• Try it: Only one stretch of the data below should be repeated: the lines from the line containing "The image size is (819, 1456)." through the line containing "You are a computer-use agent. The image size is (600, 465).", inclusive, exactly as they are.

[Collected data entries]
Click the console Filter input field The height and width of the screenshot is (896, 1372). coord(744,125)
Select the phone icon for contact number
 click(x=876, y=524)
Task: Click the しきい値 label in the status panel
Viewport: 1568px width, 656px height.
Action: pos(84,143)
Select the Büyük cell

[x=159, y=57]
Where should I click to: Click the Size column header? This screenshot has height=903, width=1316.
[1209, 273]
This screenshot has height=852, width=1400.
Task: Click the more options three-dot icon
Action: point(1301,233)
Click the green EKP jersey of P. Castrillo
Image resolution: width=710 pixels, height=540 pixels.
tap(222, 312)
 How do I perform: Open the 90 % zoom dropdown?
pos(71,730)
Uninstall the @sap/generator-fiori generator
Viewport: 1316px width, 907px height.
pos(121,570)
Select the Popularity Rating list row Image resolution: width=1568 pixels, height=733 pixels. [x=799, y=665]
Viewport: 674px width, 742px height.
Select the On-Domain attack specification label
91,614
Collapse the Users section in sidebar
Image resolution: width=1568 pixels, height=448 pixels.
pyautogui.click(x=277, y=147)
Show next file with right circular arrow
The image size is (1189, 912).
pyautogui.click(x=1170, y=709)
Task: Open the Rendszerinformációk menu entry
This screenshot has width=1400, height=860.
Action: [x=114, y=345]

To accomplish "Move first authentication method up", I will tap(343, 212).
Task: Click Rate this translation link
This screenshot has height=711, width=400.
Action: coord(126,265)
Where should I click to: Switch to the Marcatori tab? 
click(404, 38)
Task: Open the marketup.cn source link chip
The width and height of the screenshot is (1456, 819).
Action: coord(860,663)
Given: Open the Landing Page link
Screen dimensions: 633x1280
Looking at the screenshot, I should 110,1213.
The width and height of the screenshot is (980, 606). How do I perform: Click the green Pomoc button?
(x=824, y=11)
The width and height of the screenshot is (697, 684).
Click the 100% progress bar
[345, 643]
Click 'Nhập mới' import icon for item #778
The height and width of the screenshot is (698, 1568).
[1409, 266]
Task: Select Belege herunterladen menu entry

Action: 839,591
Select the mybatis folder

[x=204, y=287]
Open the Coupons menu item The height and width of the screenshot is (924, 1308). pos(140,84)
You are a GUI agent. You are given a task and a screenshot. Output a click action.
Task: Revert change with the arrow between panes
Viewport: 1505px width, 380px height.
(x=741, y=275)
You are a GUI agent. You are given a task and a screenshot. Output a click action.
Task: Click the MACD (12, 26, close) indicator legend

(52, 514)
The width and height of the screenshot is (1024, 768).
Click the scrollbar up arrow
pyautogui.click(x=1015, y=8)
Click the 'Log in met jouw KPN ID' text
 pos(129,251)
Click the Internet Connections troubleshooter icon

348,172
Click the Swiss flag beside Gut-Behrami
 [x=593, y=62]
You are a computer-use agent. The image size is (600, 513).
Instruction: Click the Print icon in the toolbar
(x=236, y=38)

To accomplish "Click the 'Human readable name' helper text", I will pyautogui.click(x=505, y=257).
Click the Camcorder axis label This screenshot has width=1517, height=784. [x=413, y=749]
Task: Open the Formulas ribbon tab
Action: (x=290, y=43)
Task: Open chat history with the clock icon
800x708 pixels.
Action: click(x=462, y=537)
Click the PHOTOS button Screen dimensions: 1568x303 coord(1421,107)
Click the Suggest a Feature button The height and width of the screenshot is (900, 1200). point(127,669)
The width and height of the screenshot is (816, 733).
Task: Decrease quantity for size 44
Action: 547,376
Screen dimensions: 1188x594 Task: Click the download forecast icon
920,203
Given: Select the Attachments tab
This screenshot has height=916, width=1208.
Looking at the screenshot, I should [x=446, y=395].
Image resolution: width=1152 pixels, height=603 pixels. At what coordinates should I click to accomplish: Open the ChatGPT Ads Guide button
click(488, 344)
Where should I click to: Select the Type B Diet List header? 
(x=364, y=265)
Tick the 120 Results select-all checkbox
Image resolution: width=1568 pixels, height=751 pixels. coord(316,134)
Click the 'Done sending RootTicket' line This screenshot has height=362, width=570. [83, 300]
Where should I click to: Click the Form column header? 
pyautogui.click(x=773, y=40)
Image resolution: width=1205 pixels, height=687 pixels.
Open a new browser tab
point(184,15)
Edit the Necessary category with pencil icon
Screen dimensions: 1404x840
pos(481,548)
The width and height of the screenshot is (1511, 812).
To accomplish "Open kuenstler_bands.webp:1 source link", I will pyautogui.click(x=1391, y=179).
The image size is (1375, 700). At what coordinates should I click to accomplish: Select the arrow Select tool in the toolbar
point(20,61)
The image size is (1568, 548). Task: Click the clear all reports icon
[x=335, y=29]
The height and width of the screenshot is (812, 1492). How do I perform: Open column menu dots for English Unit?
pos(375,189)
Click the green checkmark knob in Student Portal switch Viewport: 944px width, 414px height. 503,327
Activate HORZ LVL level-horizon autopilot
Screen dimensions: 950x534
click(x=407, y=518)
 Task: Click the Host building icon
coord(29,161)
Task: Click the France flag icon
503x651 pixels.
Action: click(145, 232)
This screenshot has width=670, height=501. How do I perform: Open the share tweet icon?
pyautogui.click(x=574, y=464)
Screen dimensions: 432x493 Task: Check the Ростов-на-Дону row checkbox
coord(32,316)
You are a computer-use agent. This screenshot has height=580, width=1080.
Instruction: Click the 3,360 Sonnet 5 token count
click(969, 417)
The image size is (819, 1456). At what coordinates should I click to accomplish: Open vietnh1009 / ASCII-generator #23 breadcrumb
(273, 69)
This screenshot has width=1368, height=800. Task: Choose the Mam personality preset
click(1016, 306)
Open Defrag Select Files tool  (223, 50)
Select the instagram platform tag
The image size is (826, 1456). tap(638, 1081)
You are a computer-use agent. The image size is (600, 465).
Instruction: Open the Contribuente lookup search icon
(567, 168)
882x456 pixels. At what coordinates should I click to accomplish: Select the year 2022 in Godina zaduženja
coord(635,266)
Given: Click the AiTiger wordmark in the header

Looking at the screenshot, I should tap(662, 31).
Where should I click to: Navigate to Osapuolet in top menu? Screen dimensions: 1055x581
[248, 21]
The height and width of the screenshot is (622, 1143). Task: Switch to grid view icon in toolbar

• Result of this task:
The image size is (819, 1456). At what coordinates should I click to accomplish: Open vietnh1009 / ASCII-generator #23 breadcrumb
(273, 69)
This screenshot has width=1368, height=800. Task: Choose the Mam personality preset
click(1016, 306)
Open Defrag Select Files tool  (223, 50)
Select the instagram platform tag
The image size is (826, 1456). tap(638, 1081)
You are a computer-use agent. The image size is (600, 465).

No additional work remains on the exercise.